Petites fleurs et petites bêtes
Parce que la vie est partout, même au creux des vieilles pierres, et mérite qu'on la regarde.

Après plusieurs années d’abandon, les jolies petites fleurs, qui ne sont pour la plupart pas du tout locales, finissent par disparaître. Soit parce qu’elles ne sont tout simplement pas des vivaces, soit parce qu’elles ne sont pas heureusement envahissantes.
La nature reprend donc ses droits à Nouara, finis les bégonias et autres pétunias, seuls les tulipes et les iris résistent et se multiplient. Voilà revenues les petites fleurs des champs ; les perce-neige annonçant la fin toute proche de l’hiver ont été les premiers, puis sont venues les primevères jaunes et violettes, les pervenches et leurs corolles violettes aussi, et pour rester dans le ton, les violettes elles-mêmes. N’oublions pas bien-sûr les myosotis, les cardamines des prés qui émergeaient des hautes herbes, les jacinthes au loin. Les potentilles les ont suivis, qui ressemblent tant aux fraisiers, les fraisiers eux-mêmes qui tendaient leurs petites fleurs blanches pour se différencier, et les minuscules pétales bleutés de la doucette, version sauvage de la mâche. Les compagnons nous accompagnaient bientôt en bouquets roses ou blancs.


Les pois de senteurs sauvages ont déplié leurs tiges pour se parer de merveilleuses fleurs rose vif.
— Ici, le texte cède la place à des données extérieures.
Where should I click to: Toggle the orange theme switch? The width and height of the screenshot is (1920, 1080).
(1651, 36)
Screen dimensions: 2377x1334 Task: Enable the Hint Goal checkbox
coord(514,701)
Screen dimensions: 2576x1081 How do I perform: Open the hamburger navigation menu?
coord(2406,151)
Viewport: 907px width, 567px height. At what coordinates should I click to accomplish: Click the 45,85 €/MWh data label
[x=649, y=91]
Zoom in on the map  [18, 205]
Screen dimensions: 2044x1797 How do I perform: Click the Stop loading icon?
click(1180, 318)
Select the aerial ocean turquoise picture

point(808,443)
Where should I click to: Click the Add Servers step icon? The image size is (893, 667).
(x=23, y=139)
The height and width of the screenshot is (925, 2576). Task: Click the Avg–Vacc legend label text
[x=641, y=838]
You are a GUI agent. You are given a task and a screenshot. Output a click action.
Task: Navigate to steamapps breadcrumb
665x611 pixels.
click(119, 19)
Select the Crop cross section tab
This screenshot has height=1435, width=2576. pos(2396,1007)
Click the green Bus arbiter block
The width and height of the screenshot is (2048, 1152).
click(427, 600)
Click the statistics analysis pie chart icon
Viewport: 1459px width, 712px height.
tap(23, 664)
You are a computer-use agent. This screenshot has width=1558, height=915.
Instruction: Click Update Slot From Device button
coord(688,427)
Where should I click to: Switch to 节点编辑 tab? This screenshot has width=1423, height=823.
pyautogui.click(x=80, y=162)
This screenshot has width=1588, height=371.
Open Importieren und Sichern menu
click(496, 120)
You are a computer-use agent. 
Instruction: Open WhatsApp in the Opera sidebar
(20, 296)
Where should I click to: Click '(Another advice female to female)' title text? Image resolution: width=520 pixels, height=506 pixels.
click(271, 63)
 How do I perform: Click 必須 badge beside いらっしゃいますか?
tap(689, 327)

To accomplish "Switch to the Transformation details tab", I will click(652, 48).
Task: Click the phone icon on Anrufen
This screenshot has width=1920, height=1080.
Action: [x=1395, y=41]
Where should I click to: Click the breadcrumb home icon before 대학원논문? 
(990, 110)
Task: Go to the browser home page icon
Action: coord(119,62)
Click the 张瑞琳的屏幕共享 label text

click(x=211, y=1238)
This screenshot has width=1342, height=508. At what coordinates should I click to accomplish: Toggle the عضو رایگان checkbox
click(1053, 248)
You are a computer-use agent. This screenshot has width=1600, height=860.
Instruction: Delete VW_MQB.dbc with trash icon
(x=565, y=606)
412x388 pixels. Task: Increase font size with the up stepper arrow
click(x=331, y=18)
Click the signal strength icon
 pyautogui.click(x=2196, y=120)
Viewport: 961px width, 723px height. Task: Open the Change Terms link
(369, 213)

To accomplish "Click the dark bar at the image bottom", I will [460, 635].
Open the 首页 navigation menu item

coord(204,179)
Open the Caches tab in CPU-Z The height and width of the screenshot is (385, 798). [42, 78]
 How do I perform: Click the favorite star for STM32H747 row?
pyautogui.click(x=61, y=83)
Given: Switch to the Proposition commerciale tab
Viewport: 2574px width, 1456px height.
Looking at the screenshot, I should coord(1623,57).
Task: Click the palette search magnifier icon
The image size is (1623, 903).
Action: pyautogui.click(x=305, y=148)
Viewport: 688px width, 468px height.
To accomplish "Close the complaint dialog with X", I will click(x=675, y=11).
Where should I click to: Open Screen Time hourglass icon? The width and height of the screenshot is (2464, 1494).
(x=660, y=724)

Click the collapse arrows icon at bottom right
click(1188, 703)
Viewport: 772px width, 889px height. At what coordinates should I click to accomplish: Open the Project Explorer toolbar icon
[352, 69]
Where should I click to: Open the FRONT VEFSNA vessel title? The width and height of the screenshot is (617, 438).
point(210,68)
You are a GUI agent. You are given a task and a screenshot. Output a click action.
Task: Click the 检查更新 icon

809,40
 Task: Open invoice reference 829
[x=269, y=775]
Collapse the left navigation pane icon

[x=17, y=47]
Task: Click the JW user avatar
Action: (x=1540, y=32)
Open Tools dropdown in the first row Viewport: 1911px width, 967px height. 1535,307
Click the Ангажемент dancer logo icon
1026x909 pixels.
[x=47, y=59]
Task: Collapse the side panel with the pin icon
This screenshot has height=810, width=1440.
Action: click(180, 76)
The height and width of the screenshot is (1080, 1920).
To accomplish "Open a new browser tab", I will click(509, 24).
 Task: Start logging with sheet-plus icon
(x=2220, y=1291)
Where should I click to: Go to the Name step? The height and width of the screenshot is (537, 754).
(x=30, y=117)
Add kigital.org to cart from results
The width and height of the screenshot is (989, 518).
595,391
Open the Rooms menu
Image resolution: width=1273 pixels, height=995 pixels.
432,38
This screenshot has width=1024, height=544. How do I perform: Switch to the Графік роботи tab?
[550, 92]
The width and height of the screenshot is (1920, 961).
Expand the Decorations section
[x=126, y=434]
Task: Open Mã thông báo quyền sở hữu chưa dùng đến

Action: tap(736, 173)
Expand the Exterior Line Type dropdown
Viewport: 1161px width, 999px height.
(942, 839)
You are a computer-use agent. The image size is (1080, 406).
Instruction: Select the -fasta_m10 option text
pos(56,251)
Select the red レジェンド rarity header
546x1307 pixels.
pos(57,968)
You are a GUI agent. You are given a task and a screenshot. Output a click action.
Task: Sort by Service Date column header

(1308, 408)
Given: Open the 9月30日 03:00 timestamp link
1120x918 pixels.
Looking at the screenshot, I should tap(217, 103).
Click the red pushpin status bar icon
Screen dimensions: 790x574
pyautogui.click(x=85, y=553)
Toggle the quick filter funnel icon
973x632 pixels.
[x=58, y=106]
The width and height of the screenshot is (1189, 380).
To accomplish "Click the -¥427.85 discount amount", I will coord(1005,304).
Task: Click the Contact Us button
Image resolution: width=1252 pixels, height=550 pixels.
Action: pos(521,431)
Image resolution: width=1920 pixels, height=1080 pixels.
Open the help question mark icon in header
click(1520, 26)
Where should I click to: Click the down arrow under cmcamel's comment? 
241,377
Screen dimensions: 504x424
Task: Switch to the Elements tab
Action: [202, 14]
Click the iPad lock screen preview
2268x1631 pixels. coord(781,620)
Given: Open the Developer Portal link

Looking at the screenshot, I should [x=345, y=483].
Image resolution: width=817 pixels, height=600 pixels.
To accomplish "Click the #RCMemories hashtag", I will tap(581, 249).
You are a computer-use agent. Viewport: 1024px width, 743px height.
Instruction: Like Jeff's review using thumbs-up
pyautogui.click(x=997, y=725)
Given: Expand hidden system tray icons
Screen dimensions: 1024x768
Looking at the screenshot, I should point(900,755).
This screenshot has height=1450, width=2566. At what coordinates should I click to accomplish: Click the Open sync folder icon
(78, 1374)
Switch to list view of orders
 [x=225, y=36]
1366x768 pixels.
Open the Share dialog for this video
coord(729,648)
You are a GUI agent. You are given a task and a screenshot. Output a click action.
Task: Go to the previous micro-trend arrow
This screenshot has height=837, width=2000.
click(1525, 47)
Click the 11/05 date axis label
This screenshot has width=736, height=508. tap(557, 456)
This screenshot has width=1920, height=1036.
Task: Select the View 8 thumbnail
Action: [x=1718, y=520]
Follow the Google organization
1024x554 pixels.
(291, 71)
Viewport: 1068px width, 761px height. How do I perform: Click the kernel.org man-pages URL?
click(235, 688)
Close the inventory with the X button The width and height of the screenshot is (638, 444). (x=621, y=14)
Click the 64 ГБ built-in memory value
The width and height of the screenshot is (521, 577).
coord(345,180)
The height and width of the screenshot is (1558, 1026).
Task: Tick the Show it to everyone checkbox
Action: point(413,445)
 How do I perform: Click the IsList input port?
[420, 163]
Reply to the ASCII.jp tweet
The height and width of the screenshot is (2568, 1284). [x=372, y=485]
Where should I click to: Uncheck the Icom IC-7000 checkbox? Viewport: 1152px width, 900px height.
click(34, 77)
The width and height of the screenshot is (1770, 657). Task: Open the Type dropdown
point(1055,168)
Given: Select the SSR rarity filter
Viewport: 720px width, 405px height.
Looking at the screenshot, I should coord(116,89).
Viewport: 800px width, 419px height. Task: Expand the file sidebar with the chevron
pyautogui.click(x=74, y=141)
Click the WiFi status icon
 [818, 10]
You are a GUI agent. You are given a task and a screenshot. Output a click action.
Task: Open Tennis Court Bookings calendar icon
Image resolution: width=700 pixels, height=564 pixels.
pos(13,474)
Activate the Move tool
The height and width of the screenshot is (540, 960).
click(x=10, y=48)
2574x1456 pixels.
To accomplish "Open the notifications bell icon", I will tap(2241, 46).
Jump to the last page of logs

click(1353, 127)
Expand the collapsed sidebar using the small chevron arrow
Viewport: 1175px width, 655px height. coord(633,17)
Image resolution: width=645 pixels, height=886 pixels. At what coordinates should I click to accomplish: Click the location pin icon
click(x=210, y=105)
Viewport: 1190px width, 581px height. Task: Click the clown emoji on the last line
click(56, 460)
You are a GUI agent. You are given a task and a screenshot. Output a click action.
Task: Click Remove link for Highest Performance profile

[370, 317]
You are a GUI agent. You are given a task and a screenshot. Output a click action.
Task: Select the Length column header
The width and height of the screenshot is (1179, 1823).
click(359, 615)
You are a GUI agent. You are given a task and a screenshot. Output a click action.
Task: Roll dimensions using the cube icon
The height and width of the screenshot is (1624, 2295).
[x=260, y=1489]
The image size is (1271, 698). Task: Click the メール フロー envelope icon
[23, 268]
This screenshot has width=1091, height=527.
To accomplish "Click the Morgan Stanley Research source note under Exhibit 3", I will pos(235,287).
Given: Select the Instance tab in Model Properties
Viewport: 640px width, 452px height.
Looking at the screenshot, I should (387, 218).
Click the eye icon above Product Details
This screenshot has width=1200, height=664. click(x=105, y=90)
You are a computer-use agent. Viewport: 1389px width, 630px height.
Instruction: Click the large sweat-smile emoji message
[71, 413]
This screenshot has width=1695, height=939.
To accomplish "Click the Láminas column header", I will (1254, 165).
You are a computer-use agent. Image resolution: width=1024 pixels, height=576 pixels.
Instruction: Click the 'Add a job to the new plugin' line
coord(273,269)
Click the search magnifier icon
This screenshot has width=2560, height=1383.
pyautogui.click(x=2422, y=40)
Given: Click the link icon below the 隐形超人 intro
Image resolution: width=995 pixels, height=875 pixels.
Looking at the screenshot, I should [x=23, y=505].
La reine des prés devant le moulin des Vernières attendait patiemment l’été pour voir flotter ses grappes duveteuses au gré du vent, ses racines plongeant dans la terre humide du bord de bief.

Les rosiers après le nettoyage des premiers travaux tentaient de nouveau leur chance. De vieilles roses ont survécu ici, à surveiller. À surveiller aussi les vieilles vignes qui produisent à l’automne un raisin à se damner !
Plus discrètes, les fougères et mousses de toute sorte abondent au sol ou sur les murs. Les crosses d’évêques se sont déroulées peu à peu, tandis que les capillaires transformaient les murs en parois végétalisées. Tout un monde là encore, fréquentés par les mêmes qu’au sol, mais miniaturisés.

Autour du torrent, les saules avaient depuis longtemps perdu leurs chatons, prélude aux verts tendres des frondaisons toutes neuves. Les pieds dans l’eau, de grandes herbes et du cresson flottaient au fil des courants, tandis que de belles touffes de boutons d’argent les observaient de la berge.


C’était le printemps à Nouara, un enchantement discret avant l’exubérance toute proche de l’été.